Now, we substitute the value of 'c' (which is 2) into the formula $${A}^{-1} = \left(\frac{1}{c}\right)I$$:
$${A}^{-1} = \left(\frac{1}{2}\right) \times \begin{bmatrix} 1 & 0 & 0 \\ 0 & 1 & 0 \\ 0 & 0 & 1 \end{bmatrix}$$
To perform scalar multiplication, we multiply each individual element of the identity matrix by the scalar $$\frac{1}{2}$$:
The element in the first row, first column becomes $$1 \times \frac{1}{2} = \frac{1}{2}$$
The element in the first row, second column becomes $$0 \times \frac{1}{2} = 0$$
The element in the first row, third column becomes $$0 \times \frac{1}{2} = 0$$
The element in the second row, first column becomes $$0 \times \frac{1}{2} = 0$$
The element in the second row, second column becomes $$1 \times \frac{1}{2} = \frac{1}{2}$$
The element in the second row, third column becomes $$0 \times \frac{1}{2} = 0$$
The element in the third row, first column becomes $$0 \times \frac{1}{2} = 0$$
The element in the third row, second column becomes $$0 \times \frac{1}{2} = 0$$
The element in the third row, third column becomes $$1 \times \frac{1}{2} = \frac{1}{2}$$
So, the resulting inverse matrix $${A}^{-1}$$ is:
$${A}^{-1} = \begin{bmatrix} \cfrac { 1 }{ 2 } & 0 & 0 \\ 0 & \cfrac { 1 }{ 2 } & 0 \\ 0 & 0 & \cfrac { 1 }{ 2 } \end{bmatrix}$$

**step5** Comparing with the given options

Finally, we compare our calculated inverse matrix with the provided options:
Option A: $$\begin{bmatrix} 1 & 0 & 1 \\ 0 & 1 & 1 \\ 0 & 0 & 1 \end{bmatrix}$$ (This does not match our result.)

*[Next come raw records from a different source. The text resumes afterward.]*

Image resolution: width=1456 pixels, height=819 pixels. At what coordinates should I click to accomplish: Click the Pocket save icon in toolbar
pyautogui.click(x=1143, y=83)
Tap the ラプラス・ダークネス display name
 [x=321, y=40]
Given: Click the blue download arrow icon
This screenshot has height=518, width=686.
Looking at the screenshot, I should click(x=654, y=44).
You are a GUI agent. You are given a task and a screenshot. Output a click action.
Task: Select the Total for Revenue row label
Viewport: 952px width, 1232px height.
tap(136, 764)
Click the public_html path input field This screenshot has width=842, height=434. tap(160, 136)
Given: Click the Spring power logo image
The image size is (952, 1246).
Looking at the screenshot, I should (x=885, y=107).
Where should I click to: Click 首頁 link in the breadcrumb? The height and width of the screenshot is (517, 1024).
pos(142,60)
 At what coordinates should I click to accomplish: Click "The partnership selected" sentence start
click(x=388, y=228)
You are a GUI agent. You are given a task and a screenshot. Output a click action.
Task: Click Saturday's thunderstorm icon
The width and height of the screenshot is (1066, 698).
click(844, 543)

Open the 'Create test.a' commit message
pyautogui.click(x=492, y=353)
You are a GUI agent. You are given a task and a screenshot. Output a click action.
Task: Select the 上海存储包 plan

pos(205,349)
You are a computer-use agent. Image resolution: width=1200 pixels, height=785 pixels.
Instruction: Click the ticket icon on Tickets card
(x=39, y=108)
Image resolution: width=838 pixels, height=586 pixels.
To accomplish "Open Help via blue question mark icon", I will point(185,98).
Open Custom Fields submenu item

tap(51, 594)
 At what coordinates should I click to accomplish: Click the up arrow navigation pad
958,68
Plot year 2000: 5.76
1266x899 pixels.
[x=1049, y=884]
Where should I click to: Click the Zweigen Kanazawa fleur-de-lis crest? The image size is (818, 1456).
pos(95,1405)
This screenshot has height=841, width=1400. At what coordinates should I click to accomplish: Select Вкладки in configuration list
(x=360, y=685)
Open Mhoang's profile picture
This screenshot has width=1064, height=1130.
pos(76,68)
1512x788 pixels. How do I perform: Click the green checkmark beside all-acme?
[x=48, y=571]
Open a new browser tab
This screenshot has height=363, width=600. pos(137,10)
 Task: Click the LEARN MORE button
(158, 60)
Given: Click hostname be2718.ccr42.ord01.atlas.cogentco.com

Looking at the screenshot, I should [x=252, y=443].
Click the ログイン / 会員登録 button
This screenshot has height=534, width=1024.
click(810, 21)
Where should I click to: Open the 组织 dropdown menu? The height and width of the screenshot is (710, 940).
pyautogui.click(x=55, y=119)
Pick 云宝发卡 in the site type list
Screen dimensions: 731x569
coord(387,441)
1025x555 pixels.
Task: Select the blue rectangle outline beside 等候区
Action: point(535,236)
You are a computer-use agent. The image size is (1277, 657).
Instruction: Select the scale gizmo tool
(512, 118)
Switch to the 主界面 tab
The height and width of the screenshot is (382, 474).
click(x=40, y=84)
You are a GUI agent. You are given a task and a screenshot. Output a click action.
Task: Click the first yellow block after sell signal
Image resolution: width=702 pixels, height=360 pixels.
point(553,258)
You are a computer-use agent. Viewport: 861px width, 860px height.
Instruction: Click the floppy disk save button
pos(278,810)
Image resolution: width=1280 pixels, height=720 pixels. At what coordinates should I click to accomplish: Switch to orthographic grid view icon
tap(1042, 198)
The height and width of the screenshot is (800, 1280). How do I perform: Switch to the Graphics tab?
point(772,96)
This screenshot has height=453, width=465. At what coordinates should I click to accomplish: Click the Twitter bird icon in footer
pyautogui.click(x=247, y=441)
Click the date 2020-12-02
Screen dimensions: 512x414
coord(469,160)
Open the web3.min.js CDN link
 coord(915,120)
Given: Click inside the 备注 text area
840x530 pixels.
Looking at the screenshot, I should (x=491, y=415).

Option B: $$\begin{bmatrix} \cfrac { 1 }{ 2 } & 0 & 0 \\ 0 & \cfrac { 1 }{ 2 } & 0 \\ 0 & 0 & \cfrac { 1 }{ 2 } \end{bmatrix}$$ (This perfectly matches our calculated inverse matrix.)
Option C: $$\begin{bmatrix} 2 & 0 & 0 \\ 0 & -2 & 0 \\ 0 & 0 & -2 \end{bmatrix}$$ (This does not match our result.)
Option D: None of these (This is incorrect because Option B is the correct match.)
Therefore, the correct value for $${A}^{-1}$$ is given by Option B.